**Given data**
^^^^^^^^^^^^^^^^

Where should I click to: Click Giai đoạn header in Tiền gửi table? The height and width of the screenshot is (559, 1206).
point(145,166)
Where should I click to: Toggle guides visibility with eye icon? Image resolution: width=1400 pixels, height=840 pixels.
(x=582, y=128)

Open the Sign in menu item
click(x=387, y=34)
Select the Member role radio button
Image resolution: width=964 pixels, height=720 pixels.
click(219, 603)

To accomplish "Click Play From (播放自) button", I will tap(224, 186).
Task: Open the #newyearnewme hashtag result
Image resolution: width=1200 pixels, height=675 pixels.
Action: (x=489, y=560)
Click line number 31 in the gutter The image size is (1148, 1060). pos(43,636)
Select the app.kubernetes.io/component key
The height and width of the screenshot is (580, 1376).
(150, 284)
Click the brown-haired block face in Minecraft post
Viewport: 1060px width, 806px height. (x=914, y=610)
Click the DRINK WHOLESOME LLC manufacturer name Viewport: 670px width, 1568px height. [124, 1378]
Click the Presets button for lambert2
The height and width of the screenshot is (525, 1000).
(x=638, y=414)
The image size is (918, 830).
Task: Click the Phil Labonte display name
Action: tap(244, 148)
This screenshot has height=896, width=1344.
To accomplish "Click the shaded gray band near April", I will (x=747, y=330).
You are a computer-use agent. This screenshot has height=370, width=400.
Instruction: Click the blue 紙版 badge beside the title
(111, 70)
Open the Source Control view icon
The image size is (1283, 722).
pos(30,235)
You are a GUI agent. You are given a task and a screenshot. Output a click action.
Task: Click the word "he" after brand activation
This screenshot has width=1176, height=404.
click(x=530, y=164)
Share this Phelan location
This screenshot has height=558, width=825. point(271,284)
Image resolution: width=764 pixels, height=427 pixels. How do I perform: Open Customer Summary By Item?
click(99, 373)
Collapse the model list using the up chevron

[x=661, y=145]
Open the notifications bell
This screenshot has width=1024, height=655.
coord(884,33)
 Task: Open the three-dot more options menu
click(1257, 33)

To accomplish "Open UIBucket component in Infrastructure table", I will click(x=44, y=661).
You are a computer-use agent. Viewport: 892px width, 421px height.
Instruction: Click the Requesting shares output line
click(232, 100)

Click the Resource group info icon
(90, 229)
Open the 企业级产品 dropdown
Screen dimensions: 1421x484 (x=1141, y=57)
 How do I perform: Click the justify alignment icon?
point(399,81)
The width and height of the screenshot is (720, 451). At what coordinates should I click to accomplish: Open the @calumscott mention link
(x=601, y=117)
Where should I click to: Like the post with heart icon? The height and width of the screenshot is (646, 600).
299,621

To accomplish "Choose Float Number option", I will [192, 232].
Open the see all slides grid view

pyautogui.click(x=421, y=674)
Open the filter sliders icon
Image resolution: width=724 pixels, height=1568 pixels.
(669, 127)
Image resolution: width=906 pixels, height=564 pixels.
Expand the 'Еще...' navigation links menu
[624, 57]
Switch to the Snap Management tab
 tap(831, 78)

^^^^^^^^^^^^^^^^

**Your objective**
Your task is to return the full listing exactly as it was given.

**Exercise answer**
Where should I click to: Click Giai đoạn header in Tiền gửi table? The height and width of the screenshot is (559, 1206).
point(145,166)
Where should I click to: Toggle guides visibility with eye icon? Image resolution: width=1400 pixels, height=840 pixels.
(x=582, y=128)

Open the Sign in menu item
click(x=387, y=34)
Select the Member role radio button
Image resolution: width=964 pixels, height=720 pixels.
click(219, 603)

To accomplish "Click Play From (播放自) button", I will tap(224, 186).
Task: Open the #newyearnewme hashtag result
Image resolution: width=1200 pixels, height=675 pixels.
Action: (x=489, y=560)
Click line number 31 in the gutter The image size is (1148, 1060). pos(43,636)
Select the app.kubernetes.io/component key
The height and width of the screenshot is (580, 1376).
(150, 284)
Click the brown-haired block face in Minecraft post
Viewport: 1060px width, 806px height. (x=914, y=610)
Click the DRINK WHOLESOME LLC manufacturer name Viewport: 670px width, 1568px height. [124, 1378]
Click the Presets button for lambert2
The height and width of the screenshot is (525, 1000).
(x=638, y=414)
The image size is (918, 830).
Task: Click the Phil Labonte display name
Action: tap(244, 148)
This screenshot has height=896, width=1344.
To accomplish "Click the shaded gray band near April", I will (x=747, y=330).
You are a computer-use agent. This screenshot has height=370, width=400.
Instruction: Click the blue 紙版 badge beside the title
(111, 70)
Open the Source Control view icon
The image size is (1283, 722).
pos(30,235)
You are a GUI agent. You are given a task and a screenshot. Output a click action.
Task: Click the word "he" after brand activation
This screenshot has width=1176, height=404.
click(x=530, y=164)
Share this Phelan location
This screenshot has height=558, width=825. point(271,284)
Image resolution: width=764 pixels, height=427 pixels. How do I perform: Open Customer Summary By Item?
click(99, 373)
Collapse the model list using the up chevron

[x=661, y=145]
Open the notifications bell
This screenshot has width=1024, height=655.
coord(884,33)
 Task: Open the three-dot more options menu
click(1257, 33)

To accomplish "Open UIBucket component in Infrastructure table", I will click(x=44, y=661).
You are a computer-use agent. Viewport: 892px width, 421px height.
Instruction: Click the Requesting shares output line
click(232, 100)

Click the Resource group info icon
(90, 229)
Open the 企业级产品 dropdown
Screen dimensions: 1421x484 (x=1141, y=57)
 How do I perform: Click the justify alignment icon?
point(399,81)
The width and height of the screenshot is (720, 451). At what coordinates should I click to accomplish: Open the @calumscott mention link
(x=601, y=117)
Where should I click to: Like the post with heart icon? The height and width of the screenshot is (646, 600).
299,621

To accomplish "Choose Float Number option", I will [192, 232].
Open the see all slides grid view

pyautogui.click(x=421, y=674)
Open the filter sliders icon
Image resolution: width=724 pixels, height=1568 pixels.
(669, 127)
Image resolution: width=906 pixels, height=564 pixels.
Expand the 'Еще...' navigation links menu
[624, 57]
Switch to the Snap Management tab
 tap(831, 78)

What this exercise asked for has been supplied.